The campus is largely hidden from the main road by rows of large trees like jackfruit and scrub jungle. From the road you only see a couple of red-brick buildings sticking their heads out of the woods. The campus has three large gates opening to the main road. Casual visitors are usually allowed entry through the second and the third gates. The gatekeepers are proud of the wild ducks on their campus and happy to let in visitors who call themselves bird-watchers. Binoculars visibly hanging from your neck are likely to influence them very favourably.

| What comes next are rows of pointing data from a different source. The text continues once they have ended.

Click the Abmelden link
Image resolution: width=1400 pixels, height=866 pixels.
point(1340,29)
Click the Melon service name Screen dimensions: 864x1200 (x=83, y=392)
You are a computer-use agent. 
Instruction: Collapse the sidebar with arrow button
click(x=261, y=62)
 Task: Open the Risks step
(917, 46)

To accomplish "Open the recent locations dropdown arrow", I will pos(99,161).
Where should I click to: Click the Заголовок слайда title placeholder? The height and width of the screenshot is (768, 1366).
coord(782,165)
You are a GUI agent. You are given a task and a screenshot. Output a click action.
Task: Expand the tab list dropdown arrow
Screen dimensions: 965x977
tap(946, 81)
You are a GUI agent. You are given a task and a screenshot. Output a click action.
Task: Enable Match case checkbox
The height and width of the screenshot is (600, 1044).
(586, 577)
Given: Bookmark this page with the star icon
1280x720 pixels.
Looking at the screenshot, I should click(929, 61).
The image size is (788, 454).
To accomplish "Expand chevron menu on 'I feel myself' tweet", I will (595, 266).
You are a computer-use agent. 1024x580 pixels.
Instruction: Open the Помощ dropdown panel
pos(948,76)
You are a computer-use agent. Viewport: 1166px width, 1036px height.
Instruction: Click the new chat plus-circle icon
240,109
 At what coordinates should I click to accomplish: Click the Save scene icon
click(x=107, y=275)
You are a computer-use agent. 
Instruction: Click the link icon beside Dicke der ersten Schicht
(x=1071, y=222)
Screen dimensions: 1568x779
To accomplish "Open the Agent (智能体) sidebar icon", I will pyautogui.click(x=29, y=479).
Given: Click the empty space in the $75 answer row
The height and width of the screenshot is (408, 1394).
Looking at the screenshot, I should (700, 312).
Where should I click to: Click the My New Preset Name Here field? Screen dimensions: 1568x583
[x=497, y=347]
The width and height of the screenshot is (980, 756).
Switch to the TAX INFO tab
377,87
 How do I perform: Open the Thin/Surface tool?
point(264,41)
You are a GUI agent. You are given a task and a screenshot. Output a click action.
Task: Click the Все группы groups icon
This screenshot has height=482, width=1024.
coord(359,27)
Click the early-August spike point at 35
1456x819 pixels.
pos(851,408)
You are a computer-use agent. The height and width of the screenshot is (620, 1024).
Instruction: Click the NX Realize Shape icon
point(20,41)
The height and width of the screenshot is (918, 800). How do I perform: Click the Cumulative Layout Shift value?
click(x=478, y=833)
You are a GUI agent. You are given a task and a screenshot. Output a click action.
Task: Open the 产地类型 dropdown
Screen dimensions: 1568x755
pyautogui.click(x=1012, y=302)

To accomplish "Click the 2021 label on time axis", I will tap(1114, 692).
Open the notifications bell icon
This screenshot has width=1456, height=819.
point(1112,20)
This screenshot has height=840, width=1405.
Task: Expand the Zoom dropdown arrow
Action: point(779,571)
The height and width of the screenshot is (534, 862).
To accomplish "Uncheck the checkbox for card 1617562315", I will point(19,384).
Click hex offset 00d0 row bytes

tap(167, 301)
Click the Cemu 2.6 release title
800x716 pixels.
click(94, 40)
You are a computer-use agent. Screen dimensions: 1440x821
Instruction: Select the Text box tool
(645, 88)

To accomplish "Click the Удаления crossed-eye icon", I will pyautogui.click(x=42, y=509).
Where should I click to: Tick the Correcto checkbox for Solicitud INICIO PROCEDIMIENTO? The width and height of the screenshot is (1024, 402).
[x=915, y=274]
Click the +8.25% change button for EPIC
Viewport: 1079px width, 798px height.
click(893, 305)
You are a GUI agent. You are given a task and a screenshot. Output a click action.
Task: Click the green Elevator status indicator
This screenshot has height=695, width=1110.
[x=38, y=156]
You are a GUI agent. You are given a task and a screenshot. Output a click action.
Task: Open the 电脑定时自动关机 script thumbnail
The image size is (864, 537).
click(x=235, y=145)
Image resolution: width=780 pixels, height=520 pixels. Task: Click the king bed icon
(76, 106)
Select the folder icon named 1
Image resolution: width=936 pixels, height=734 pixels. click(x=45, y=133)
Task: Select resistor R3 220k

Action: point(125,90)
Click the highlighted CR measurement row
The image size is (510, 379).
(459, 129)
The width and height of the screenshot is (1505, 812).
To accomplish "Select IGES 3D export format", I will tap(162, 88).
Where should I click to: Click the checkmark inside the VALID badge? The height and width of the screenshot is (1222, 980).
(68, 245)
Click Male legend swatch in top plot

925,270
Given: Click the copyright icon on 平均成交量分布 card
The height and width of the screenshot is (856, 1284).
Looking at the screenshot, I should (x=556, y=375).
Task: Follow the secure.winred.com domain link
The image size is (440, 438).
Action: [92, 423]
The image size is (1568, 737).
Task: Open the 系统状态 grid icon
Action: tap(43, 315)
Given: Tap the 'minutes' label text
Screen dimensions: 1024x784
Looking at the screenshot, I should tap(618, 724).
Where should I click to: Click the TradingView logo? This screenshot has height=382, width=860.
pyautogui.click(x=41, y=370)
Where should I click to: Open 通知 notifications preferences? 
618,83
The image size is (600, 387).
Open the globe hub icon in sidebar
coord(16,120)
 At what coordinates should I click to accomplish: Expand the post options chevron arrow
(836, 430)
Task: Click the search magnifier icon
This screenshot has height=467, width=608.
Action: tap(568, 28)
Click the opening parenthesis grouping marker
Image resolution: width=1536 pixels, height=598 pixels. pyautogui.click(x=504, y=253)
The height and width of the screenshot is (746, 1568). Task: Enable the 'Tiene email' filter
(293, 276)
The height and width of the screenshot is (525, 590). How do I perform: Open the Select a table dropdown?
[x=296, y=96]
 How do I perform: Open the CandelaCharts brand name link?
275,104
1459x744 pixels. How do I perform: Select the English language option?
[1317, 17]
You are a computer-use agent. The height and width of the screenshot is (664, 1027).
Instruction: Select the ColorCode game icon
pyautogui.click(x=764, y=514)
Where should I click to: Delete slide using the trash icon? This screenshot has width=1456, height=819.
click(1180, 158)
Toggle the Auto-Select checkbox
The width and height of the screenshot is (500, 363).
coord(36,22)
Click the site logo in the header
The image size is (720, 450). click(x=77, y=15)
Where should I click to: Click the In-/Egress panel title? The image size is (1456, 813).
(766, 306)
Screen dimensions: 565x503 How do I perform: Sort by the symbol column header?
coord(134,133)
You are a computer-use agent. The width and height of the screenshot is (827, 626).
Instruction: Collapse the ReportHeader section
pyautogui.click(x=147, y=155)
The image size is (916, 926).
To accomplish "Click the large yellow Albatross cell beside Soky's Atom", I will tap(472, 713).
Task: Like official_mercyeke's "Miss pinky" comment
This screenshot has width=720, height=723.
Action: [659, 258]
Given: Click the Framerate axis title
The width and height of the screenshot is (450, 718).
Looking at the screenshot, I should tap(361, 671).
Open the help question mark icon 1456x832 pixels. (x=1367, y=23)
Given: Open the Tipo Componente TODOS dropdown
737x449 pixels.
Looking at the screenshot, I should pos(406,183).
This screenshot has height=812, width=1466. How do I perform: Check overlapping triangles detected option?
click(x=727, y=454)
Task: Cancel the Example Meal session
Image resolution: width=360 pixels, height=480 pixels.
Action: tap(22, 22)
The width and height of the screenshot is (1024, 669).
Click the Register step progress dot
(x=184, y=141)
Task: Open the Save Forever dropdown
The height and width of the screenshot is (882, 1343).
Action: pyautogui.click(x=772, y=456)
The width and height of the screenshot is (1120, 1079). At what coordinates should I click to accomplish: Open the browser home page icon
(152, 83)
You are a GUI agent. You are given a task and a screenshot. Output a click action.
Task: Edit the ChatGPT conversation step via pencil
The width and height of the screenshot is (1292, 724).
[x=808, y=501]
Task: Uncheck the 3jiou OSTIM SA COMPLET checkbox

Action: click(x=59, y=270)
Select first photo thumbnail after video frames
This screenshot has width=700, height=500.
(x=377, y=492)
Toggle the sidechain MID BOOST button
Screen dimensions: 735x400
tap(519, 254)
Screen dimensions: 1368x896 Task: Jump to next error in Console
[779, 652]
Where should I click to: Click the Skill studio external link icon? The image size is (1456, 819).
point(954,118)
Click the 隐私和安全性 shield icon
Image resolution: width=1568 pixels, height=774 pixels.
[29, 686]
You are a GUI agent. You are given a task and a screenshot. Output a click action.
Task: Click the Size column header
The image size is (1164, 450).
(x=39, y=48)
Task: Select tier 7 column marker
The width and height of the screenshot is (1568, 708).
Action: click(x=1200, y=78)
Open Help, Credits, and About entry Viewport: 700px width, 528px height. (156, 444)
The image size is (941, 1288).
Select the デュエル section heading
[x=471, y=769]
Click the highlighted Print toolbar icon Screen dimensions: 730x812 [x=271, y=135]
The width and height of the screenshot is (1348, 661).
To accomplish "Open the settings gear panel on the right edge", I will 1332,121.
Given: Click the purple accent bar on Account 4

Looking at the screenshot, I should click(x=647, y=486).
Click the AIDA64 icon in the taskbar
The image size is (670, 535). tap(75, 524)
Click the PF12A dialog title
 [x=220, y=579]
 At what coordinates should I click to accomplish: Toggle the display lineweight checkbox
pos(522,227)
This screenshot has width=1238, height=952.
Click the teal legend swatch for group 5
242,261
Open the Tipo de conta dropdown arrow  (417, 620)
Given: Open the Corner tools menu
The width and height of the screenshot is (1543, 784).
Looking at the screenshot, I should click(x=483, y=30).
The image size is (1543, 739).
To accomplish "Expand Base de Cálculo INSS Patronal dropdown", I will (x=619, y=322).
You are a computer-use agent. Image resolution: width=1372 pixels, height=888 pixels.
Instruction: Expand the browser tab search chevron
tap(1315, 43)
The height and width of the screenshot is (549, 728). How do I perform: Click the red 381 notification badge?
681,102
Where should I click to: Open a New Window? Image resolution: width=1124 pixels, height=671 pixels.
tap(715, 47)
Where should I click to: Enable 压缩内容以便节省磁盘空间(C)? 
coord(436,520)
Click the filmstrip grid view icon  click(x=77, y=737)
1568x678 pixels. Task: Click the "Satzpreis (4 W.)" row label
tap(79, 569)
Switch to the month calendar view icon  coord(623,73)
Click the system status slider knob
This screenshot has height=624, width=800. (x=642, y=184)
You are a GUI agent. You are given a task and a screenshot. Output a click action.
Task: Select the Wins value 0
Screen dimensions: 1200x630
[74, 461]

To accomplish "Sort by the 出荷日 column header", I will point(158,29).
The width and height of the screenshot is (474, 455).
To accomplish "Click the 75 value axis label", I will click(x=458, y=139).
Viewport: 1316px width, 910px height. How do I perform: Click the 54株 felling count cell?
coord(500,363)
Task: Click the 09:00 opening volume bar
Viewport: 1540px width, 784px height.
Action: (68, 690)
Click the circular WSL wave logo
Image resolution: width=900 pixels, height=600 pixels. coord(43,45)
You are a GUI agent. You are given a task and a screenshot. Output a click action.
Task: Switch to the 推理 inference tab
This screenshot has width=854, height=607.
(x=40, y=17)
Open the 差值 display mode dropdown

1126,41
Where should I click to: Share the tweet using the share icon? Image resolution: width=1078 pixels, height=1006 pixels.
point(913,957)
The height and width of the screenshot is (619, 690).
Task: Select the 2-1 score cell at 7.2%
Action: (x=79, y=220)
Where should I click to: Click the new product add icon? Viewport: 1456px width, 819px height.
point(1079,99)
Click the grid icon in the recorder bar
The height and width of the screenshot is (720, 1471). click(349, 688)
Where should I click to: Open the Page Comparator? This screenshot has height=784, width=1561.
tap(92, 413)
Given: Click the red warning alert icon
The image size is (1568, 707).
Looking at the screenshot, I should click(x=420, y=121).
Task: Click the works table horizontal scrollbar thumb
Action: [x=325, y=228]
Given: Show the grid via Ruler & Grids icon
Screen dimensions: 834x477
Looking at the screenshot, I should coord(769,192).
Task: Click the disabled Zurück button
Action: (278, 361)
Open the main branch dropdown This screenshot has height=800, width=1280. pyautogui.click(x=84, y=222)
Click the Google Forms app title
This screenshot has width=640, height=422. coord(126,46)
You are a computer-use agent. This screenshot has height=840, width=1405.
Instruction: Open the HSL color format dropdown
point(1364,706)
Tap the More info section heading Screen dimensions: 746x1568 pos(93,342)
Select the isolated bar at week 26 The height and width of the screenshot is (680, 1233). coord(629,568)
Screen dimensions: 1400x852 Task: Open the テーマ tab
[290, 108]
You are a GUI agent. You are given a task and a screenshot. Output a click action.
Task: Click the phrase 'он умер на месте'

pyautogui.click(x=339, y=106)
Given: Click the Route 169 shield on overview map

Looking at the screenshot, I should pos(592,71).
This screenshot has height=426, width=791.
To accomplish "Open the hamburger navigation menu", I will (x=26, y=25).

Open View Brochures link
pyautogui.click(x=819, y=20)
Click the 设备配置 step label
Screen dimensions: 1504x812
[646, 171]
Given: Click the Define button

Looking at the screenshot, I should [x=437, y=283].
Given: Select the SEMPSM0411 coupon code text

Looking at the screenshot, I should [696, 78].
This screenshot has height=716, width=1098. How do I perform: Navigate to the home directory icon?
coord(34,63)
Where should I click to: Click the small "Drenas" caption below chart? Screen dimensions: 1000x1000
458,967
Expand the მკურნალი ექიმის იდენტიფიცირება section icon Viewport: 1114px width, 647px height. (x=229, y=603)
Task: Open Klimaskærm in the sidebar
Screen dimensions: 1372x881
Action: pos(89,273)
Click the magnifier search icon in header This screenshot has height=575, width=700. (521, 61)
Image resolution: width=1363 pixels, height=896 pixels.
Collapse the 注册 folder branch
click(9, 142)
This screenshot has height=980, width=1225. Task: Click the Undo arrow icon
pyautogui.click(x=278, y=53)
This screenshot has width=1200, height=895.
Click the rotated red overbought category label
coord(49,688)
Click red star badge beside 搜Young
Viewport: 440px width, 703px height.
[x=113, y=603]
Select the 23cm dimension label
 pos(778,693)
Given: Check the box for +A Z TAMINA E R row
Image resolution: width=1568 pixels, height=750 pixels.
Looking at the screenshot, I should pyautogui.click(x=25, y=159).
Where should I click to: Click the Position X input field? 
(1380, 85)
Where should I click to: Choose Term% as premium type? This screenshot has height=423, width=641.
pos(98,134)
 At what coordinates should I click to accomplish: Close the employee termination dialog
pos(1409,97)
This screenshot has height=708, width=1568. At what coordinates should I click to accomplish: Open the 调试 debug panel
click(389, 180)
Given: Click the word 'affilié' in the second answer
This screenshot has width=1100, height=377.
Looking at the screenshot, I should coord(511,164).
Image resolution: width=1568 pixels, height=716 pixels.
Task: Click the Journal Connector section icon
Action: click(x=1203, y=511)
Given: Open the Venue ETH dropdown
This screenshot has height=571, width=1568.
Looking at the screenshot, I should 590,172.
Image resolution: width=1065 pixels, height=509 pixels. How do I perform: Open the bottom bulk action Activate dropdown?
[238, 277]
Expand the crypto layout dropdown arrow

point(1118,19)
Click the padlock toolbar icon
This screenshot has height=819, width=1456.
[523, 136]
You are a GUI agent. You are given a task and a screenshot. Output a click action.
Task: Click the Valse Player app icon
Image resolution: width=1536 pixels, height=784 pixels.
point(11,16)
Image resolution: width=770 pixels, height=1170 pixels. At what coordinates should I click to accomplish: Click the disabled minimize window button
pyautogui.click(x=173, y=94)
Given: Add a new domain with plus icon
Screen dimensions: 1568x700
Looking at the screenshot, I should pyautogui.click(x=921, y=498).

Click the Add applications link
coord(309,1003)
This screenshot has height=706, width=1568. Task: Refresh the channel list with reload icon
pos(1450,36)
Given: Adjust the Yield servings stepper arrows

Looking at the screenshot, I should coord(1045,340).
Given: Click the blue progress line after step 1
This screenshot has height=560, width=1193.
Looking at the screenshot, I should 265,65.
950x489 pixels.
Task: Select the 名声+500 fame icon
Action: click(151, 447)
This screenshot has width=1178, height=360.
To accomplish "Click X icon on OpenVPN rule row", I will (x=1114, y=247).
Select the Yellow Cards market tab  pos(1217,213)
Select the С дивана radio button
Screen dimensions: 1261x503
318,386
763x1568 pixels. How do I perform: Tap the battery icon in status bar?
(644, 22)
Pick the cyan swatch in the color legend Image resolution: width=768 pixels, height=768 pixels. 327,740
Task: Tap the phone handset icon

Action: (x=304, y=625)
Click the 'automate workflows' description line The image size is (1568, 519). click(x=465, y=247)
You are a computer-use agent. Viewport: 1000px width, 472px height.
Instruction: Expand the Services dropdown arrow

Driving inside the campus is allowed, but it is much better to park near the TSC or the Vice Chancellor's Office and start foot-slogging. The major road passes by the lakes and as you walk around, you will see jacanas with over-size toes walking on the lily pads, cormorants drying off their soggy wings on acacia branches, flocks of half-asleep whistling ducks or a stork-billed kingfisher diving into the lake from a stooping rain tree trunk. If you are lucky, you'll see a grey-headed fish-eagle swoop down on a hapless fish or a half-awake brown fish-owl mobbed by the marauding jungle babblers in the bamboo-grove.
During monsoon the campus reverberates with the most wonderful symphony of nature. It's the breeding time for most birds here. The male bird that doesn't sing well finds no mate in the bird world. Cuckoos, kingfishers and white-breasted waterhens keep the campus euphonious during this time. Now that the monsoon is over, it has less auditory and more visual surprises to offer. Big flocks of whistling duck from the drying beels of the country are converging on the cosy lakes of the campus.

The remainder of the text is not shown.